Volcanic Eruption’s Green Lightning Explained By Atmospheric Scientist

redOrbit Staff & Wire Reports – Your Universe Online

Mysterious green lightning, seen emerging from an ash cloud in images of a May 2008 volcanic eruption in Chile, is likely more common than we realize, according to research presented Monday during the annual fall meeting of the American Geophysical Union in San Francisco.

Green lightning had not really been observed before photographer Carlos Gutierrez snapped photographs of the Chaiten volcano eruption, according to Olive Heffernan of National Geographic. The origin of the unusual phenomenon was unknown until Arthur Few, an atmospheric scientist and professor emeritus at Rice University, began investigating the unusual climatic event.

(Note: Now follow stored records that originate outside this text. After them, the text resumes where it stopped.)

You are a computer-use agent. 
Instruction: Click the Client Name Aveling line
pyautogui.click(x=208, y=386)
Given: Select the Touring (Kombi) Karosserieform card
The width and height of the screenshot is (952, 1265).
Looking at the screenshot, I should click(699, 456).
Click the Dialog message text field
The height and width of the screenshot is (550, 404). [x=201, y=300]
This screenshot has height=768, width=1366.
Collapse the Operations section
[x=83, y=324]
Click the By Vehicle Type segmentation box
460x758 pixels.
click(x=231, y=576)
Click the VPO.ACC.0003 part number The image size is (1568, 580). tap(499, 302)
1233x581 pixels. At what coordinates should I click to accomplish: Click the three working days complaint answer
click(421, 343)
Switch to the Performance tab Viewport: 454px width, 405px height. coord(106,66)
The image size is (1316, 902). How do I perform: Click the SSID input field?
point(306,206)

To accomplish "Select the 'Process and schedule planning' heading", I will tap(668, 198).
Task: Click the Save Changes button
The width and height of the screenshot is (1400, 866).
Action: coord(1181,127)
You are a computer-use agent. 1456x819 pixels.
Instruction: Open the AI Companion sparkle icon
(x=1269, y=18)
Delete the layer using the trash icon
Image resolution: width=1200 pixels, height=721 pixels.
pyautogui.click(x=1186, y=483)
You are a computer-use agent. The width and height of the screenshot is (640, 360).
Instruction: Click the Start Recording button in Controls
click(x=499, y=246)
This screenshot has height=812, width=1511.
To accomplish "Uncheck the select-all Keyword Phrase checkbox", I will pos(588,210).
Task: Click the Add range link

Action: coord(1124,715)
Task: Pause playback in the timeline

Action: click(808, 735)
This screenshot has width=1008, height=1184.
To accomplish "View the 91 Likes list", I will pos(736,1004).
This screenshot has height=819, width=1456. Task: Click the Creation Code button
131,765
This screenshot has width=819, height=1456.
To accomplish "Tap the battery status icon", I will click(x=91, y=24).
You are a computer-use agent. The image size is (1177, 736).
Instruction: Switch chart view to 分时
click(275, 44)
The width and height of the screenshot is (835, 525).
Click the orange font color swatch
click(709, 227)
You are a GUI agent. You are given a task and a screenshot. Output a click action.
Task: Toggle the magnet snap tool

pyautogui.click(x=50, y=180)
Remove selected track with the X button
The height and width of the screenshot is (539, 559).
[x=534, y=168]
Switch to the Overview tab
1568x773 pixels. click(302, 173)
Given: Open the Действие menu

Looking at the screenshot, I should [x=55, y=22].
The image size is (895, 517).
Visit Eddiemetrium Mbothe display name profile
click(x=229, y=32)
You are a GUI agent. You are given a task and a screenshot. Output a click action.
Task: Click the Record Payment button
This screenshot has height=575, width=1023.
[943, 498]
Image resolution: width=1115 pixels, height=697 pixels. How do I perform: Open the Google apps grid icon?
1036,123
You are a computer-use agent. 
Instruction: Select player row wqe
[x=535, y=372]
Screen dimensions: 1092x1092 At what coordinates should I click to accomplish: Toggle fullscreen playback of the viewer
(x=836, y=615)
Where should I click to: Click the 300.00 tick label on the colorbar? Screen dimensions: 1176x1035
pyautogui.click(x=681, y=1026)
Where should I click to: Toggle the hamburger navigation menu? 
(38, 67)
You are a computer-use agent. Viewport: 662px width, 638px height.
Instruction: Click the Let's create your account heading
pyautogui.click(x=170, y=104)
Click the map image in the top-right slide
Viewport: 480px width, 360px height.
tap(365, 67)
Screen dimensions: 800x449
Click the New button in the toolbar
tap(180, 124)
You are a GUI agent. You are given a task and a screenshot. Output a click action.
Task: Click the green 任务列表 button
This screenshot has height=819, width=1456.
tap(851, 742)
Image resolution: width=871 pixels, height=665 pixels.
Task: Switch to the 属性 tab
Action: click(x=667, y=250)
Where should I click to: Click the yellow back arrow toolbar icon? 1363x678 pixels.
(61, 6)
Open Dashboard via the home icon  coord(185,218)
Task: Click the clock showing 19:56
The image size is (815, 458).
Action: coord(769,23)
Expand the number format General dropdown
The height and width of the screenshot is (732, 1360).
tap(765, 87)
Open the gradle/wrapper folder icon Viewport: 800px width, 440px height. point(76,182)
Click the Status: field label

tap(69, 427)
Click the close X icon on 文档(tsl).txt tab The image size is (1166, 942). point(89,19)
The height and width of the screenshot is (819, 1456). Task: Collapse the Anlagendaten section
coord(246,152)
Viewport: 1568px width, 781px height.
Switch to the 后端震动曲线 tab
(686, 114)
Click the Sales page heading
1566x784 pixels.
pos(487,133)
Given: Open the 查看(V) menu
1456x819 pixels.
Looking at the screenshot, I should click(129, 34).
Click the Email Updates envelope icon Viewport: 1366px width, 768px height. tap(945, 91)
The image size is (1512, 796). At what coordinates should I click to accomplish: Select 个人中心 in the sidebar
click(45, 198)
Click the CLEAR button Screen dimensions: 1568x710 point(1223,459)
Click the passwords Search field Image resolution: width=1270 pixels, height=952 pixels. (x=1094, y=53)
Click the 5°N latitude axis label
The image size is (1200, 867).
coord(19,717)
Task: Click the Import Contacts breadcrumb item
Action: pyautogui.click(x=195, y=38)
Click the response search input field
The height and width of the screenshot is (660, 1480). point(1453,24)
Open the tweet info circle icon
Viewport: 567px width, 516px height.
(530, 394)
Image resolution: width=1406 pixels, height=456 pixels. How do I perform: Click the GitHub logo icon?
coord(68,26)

“I thought, ‘That’s funny; why don’t we see this in lightning storms?’” Few said during the conference. Few believes that the phenomenon is not all that unusual, said Larry O’Hanlon of Discovery News. He believes that it is more common than people realize, but is most likely hidden inside of regular thunderstorms.

“The concealment results from the structure of storm clouds,” Heffernan said. “On the inside, the clouds contain ice crystals that are either positively or negatively charged. Surges of electricity occur between positively and negatively charged regions within the cloud – lightning – but they remain inside, unseen by even the most committed storm chasers. In contrast, volcanic ash clouds carry their electrical charges on the outside, where they are sparked by fragments of rock forcefully ejected into the air during an eruption.”

What Few doesn’t understand, and is currently attempting to find out, is why the ash column produced during the Chilean eruption produced visible green lighting. For answers, he looked at other atmospheric phenomena which appear to be green, such as the northern lights. The aurora glows green, red and white when their oxygen atoms are excited by electrons originating from space. Above 100 km, the northern lights appear to be green.

“My working hypothesis is that the green ones are actually streamers,” Few explained. Streamers are lightning bolts which are effectively “a positive channel being pulled to a negative charge” occurring higher up in the ash cloud. Essentially, the white lightning visible in the Chaiten pictures is a negative charge generating throughout the cloud and curving into its bottom, while the green lighting is the positive streamer that reverses the flow, O’Hanlon said.